### [Exercise]
Every line that includes the word "computer" needs to be copied from the listing.

### [Source records]
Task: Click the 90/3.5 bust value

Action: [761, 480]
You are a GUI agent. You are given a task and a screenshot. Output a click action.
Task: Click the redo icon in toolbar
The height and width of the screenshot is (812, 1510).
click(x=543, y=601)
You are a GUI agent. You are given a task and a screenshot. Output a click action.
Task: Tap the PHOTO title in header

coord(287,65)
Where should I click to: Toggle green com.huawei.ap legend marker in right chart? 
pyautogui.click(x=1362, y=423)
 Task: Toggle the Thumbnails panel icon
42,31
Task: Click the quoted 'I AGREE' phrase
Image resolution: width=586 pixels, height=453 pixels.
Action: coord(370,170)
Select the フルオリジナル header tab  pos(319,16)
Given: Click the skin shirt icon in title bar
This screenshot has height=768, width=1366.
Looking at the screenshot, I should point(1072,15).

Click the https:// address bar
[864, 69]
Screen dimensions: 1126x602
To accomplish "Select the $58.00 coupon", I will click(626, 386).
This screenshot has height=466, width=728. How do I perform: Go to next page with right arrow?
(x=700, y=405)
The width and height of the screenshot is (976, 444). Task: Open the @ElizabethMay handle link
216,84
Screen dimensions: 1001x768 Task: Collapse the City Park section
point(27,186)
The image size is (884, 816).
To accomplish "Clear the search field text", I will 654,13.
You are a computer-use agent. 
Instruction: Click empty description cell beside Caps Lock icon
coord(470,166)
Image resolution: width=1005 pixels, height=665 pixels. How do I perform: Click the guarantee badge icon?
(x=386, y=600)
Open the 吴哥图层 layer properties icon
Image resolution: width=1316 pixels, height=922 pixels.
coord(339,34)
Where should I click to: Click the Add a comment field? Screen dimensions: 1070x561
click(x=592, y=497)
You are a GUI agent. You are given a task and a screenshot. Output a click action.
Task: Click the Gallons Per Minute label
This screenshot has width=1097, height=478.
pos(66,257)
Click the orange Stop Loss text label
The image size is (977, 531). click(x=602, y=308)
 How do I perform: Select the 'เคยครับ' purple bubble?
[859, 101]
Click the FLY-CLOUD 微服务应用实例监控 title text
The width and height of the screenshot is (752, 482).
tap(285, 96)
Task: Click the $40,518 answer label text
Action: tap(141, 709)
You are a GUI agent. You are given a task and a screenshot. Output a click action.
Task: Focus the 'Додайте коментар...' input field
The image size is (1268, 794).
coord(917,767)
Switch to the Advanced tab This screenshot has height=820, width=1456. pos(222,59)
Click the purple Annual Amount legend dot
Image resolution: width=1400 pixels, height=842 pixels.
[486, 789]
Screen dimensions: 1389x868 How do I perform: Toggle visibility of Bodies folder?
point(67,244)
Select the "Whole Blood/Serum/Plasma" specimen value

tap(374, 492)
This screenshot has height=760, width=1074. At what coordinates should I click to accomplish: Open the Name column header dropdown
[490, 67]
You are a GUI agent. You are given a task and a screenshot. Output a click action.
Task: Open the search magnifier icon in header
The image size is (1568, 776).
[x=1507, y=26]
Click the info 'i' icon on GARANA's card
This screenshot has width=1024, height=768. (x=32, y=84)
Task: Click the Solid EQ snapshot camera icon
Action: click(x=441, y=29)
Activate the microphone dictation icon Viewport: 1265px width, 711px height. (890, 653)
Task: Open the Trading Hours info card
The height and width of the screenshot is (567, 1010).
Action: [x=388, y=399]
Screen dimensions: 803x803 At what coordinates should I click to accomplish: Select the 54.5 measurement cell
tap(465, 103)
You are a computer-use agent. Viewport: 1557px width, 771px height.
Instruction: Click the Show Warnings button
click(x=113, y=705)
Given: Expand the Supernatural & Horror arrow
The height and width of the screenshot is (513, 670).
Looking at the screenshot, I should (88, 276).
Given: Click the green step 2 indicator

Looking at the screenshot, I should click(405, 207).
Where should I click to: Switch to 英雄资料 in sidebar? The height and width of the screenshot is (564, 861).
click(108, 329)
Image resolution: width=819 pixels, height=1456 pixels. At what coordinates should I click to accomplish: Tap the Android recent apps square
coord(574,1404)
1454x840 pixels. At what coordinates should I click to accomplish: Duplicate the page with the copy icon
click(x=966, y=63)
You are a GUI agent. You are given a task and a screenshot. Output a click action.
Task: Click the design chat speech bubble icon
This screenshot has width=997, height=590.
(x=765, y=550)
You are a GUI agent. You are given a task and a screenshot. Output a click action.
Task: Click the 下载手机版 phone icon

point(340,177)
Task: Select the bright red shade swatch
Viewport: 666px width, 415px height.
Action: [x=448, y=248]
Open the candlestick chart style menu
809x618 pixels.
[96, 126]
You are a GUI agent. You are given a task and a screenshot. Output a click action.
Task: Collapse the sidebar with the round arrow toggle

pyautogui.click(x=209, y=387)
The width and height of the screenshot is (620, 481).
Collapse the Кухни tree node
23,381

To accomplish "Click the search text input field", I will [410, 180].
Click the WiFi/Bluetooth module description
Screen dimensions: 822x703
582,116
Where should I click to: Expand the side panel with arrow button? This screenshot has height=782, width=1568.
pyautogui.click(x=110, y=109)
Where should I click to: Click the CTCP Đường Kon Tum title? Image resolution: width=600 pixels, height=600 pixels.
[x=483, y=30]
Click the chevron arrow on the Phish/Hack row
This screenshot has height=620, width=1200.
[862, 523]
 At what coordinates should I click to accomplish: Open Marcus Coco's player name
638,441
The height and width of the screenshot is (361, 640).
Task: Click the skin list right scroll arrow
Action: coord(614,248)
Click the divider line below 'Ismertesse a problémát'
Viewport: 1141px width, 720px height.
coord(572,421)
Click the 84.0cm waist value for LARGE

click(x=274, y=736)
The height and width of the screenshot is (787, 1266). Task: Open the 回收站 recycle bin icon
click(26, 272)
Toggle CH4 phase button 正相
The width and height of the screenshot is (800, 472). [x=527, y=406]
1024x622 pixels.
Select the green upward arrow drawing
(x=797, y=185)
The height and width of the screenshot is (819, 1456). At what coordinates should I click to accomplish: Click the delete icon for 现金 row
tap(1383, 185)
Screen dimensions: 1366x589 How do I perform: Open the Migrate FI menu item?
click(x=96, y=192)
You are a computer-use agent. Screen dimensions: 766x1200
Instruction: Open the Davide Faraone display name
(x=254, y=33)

### [The answer]
You are a computer-use agent. 
You are a computer-use agent. Viewport: 1557px width, 771px height.
You are a computer-use agent. Screen dimensions: 766x1200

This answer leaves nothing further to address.